TASK BRIEF:
Find every line in the records that contains the word "marker", and copy each of those lines.

⁂

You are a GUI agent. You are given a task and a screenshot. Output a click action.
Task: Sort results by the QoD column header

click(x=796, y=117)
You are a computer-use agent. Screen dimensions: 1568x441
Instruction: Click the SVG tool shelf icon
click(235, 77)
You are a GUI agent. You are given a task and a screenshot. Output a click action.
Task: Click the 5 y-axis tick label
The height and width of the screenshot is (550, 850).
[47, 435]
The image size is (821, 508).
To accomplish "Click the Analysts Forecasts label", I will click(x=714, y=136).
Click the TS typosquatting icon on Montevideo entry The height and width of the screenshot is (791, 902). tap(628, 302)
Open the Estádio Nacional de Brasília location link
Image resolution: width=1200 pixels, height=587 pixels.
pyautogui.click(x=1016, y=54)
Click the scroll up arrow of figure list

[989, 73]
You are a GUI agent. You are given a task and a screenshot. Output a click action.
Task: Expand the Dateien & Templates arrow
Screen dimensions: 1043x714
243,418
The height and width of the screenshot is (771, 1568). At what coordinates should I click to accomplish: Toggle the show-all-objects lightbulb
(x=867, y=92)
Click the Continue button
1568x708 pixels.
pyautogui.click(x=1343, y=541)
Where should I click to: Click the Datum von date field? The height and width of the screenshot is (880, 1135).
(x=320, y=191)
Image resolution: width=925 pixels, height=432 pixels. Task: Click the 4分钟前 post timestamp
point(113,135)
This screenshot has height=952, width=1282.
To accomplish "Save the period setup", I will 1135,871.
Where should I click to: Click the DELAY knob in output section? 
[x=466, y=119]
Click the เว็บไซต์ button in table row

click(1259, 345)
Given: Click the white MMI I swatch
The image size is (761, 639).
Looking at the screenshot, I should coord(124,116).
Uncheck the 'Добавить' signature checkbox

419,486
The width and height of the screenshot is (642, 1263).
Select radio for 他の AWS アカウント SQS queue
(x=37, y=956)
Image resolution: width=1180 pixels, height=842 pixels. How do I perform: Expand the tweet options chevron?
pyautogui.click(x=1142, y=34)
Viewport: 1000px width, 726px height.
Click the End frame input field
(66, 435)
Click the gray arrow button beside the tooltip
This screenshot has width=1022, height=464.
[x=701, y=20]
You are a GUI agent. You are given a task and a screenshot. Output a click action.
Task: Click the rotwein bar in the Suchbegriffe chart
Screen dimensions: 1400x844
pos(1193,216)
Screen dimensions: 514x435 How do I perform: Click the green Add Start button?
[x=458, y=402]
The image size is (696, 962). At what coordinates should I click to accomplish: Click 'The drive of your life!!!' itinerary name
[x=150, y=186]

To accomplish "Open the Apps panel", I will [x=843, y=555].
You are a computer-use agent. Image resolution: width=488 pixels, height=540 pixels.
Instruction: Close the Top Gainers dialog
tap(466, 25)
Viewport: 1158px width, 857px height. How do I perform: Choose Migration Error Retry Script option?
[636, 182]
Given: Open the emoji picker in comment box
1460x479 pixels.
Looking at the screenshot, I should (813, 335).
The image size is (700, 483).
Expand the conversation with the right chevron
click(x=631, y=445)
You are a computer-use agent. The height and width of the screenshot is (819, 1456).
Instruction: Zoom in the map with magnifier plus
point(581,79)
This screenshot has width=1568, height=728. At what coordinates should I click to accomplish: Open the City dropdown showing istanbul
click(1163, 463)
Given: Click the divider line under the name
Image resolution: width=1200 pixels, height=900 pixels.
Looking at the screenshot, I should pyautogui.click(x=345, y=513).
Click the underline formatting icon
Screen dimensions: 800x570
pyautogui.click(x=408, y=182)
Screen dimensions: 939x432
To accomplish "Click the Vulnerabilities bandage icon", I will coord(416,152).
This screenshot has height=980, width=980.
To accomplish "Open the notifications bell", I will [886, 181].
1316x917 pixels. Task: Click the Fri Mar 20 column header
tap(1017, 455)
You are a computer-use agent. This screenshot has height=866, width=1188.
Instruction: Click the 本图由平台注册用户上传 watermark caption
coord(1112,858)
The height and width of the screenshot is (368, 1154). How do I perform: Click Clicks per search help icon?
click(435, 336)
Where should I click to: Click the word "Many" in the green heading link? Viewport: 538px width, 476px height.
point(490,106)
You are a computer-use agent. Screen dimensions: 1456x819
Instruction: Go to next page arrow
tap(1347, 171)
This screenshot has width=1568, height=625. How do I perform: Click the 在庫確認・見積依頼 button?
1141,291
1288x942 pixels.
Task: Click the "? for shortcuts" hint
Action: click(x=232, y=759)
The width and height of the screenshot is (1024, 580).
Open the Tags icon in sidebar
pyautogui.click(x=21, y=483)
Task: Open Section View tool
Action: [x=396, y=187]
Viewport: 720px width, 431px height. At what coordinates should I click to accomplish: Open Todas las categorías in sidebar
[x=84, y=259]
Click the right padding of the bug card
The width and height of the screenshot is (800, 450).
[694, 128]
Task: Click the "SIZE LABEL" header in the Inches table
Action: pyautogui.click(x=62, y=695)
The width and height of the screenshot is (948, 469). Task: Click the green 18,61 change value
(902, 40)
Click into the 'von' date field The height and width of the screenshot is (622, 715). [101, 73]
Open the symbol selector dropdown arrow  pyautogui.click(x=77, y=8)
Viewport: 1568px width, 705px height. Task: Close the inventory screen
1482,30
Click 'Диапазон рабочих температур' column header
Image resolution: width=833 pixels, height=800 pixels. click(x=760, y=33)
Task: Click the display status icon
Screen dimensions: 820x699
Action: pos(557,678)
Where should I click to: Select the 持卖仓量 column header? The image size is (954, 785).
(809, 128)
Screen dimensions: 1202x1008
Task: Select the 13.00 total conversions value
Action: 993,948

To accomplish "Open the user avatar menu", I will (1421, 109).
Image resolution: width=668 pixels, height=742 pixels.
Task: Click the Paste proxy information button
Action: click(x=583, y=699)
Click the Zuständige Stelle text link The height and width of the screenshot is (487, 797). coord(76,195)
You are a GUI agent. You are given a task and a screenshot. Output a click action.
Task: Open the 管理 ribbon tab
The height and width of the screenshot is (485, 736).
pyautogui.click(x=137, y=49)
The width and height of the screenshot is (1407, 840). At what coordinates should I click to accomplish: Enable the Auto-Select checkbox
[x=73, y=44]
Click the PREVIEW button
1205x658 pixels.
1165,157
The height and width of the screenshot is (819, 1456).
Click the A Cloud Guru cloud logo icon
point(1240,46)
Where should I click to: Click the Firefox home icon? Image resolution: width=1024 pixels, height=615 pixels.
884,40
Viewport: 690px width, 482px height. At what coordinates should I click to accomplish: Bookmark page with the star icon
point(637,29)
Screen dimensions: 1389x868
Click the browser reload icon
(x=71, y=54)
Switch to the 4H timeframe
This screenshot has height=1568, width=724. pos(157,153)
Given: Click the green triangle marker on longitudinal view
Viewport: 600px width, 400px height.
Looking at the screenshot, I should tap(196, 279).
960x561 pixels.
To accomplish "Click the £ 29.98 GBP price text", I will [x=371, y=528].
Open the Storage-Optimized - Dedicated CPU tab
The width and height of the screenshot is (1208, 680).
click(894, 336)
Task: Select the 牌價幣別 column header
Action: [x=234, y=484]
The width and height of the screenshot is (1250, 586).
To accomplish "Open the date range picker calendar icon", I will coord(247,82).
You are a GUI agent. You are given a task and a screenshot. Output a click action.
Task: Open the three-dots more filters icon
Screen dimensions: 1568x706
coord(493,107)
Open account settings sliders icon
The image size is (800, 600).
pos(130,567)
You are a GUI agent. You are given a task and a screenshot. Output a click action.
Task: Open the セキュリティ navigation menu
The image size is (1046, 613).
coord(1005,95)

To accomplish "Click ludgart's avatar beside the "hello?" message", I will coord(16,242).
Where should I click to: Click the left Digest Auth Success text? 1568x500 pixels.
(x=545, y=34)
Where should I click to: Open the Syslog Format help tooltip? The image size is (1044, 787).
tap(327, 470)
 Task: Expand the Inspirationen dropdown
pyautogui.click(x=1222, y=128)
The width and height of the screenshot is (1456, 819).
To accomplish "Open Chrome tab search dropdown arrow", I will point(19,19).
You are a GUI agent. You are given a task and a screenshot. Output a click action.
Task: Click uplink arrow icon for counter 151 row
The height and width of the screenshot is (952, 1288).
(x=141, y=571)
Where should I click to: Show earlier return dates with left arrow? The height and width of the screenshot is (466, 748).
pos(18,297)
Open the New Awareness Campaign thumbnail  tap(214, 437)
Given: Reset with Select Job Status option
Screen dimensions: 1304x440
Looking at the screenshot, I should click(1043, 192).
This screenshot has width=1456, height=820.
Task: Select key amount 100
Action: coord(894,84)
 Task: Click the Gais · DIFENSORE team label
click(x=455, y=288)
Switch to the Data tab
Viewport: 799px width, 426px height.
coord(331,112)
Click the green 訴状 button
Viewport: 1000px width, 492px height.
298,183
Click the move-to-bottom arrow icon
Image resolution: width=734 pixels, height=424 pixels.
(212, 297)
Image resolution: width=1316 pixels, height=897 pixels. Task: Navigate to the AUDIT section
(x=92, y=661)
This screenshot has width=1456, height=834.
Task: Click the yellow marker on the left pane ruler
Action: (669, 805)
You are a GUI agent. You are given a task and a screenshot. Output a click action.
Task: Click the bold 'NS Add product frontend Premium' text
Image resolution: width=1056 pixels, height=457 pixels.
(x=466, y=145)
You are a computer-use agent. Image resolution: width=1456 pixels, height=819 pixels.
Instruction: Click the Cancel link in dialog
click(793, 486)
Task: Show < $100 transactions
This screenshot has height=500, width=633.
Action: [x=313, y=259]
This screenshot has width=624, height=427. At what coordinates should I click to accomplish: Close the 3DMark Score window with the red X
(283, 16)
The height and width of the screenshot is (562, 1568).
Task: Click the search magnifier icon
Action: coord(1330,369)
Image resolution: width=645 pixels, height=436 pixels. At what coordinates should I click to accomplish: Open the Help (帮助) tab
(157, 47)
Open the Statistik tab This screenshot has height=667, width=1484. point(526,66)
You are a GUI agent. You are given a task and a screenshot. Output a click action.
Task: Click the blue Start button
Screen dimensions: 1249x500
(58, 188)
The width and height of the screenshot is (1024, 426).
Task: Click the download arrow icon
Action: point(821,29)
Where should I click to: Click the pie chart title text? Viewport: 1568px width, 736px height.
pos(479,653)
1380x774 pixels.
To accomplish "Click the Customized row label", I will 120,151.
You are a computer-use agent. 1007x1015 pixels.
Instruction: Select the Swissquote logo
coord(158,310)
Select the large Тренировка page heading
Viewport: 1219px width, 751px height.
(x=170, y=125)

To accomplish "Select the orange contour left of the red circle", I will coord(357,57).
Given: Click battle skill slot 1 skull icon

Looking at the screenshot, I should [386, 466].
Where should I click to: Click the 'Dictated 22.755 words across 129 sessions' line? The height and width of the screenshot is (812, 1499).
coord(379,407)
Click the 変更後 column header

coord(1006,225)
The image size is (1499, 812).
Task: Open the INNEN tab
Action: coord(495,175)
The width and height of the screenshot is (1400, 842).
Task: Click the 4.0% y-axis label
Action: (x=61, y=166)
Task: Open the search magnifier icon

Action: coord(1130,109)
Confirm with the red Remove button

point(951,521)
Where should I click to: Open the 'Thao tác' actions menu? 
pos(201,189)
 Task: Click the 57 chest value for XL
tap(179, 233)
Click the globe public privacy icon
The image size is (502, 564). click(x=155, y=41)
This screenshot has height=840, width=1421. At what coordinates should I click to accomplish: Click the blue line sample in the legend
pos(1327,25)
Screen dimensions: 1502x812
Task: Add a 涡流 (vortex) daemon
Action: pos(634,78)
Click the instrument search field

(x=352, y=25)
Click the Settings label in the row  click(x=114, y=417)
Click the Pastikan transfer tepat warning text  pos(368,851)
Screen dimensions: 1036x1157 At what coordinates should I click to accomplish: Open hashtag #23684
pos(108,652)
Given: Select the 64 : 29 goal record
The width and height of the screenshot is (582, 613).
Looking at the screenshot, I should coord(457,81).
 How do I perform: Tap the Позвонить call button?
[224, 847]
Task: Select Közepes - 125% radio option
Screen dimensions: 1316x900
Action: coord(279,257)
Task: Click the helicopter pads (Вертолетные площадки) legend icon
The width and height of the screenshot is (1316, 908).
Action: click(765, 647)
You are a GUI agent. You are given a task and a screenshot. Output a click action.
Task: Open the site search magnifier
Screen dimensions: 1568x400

⁂

CORRECT OUTPUT:
Given: Click the green triangle marker on longitudinal view
Task: Click the yellow marker on the left pane ruler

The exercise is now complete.